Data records

=== Begin Enclosure ===

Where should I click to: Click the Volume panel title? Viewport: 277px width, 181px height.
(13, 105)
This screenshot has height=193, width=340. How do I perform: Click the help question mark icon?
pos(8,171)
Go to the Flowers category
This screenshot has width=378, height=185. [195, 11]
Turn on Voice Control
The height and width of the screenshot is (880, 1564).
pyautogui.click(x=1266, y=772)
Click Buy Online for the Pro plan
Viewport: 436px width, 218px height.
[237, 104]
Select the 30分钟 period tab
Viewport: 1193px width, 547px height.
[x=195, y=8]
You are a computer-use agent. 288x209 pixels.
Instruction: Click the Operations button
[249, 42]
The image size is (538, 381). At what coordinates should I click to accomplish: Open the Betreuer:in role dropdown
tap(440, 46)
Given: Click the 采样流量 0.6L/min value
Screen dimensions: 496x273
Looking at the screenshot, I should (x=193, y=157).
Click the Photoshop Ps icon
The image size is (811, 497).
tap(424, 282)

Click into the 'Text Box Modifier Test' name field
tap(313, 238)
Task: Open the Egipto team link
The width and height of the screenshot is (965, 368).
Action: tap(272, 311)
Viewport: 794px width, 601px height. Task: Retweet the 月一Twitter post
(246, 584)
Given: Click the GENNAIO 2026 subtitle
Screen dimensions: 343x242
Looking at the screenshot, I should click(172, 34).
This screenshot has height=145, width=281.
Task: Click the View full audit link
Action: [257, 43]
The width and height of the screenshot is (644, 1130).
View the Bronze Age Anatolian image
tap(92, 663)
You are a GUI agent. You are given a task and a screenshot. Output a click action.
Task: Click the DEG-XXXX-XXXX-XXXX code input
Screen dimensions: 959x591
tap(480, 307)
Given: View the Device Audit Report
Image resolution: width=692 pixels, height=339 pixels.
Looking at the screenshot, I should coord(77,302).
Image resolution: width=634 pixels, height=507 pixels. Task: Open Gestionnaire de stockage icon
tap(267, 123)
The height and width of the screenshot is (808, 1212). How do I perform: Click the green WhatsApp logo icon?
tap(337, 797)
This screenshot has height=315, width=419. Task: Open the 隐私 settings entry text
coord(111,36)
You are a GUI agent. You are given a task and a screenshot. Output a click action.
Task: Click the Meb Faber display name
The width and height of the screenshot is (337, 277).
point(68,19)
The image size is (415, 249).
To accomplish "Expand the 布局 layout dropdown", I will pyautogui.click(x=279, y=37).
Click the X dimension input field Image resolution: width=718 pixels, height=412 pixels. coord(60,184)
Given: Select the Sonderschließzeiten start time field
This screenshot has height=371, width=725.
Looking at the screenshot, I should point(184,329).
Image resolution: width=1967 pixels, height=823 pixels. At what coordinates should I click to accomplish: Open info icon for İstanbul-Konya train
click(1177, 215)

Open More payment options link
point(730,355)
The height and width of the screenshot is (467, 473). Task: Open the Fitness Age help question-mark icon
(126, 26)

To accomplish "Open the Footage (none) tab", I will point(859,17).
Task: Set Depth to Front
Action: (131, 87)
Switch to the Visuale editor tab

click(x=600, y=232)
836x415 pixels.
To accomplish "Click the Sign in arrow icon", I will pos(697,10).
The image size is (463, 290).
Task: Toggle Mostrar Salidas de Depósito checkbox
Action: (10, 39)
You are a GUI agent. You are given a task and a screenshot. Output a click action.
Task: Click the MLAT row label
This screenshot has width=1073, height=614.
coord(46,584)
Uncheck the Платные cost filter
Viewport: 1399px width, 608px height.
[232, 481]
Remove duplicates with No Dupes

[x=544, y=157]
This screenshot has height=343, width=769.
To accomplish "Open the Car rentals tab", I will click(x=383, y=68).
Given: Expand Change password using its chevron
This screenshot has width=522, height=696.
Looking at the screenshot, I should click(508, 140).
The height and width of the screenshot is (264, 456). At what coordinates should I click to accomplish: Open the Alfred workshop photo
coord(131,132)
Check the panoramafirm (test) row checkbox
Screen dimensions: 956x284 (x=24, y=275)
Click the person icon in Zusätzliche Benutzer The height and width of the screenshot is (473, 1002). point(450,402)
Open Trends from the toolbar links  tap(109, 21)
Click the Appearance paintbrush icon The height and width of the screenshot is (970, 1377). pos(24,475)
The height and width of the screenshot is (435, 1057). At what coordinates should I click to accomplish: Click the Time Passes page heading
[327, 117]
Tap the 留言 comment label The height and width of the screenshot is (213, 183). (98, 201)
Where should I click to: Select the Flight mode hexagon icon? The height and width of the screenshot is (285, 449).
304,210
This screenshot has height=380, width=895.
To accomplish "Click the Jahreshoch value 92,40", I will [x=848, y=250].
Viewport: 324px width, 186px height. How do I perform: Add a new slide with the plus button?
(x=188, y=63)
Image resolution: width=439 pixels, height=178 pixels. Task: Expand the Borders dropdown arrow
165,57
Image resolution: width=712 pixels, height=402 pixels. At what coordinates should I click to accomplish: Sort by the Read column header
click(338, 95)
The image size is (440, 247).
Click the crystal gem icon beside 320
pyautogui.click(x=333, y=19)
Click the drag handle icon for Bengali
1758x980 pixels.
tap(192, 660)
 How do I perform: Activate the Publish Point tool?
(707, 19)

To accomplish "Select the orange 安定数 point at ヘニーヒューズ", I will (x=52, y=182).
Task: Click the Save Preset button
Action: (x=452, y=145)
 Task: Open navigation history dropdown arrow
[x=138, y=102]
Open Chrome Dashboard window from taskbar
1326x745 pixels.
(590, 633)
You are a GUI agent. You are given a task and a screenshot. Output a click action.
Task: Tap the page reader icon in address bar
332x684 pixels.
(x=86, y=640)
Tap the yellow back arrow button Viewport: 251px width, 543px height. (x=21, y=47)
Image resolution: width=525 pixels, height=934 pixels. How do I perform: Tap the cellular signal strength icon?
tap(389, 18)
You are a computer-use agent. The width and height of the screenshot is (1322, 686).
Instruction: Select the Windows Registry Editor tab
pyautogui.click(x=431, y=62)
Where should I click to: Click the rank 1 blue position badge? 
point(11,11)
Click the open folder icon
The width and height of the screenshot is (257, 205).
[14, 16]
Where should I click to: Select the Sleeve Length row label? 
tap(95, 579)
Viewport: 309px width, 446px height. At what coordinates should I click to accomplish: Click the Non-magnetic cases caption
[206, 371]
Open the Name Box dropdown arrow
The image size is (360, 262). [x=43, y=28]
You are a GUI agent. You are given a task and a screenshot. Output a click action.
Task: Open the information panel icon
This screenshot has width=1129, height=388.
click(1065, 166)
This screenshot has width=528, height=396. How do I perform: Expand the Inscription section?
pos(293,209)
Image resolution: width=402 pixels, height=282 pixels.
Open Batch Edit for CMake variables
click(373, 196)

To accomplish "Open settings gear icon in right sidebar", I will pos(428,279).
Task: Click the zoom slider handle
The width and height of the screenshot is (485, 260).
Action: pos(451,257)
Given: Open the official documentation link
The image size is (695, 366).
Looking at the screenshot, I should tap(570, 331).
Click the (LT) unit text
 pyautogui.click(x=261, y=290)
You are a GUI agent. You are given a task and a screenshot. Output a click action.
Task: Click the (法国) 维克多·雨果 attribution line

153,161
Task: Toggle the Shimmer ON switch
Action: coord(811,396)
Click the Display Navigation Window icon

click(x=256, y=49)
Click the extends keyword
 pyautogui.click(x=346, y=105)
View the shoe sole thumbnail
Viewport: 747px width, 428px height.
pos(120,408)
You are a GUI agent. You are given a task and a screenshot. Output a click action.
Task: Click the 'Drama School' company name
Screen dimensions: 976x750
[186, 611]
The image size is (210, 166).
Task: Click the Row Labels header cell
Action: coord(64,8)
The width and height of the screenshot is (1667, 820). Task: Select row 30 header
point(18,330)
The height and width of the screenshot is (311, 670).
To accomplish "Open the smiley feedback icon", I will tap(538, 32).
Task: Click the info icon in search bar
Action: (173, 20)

=== End Enclosure ===

* WHAT YOU NEED TO DO *
The line above containing "This screenshot has height=371, width=725.", the line containing "Task: Click the MLAT row label", and every line between them are to be transcribed exactly; no other line is wanted.

* TASK SOLUTION *
This screenshot has height=371, width=725.
Looking at the screenshot, I should point(184,329).
Image resolution: width=1967 pixels, height=823 pixels. At what coordinates should I click to accomplish: Open info icon for İstanbul-Konya train
click(1177, 215)

Open More payment options link
point(730,355)
The height and width of the screenshot is (467, 473). Task: Open the Fitness Age help question-mark icon
(126, 26)

To accomplish "Open the Footage (none) tab", I will point(859,17).
Task: Set Depth to Front
Action: (131, 87)
Switch to the Visuale editor tab

click(x=600, y=232)
836x415 pixels.
To accomplish "Click the Sign in arrow icon", I will pos(697,10).
The image size is (463, 290).
Task: Toggle Mostrar Salidas de Depósito checkbox
Action: (10, 39)
You are a GUI agent. You are given a task and a screenshot. Output a click action.
Task: Click the MLAT row label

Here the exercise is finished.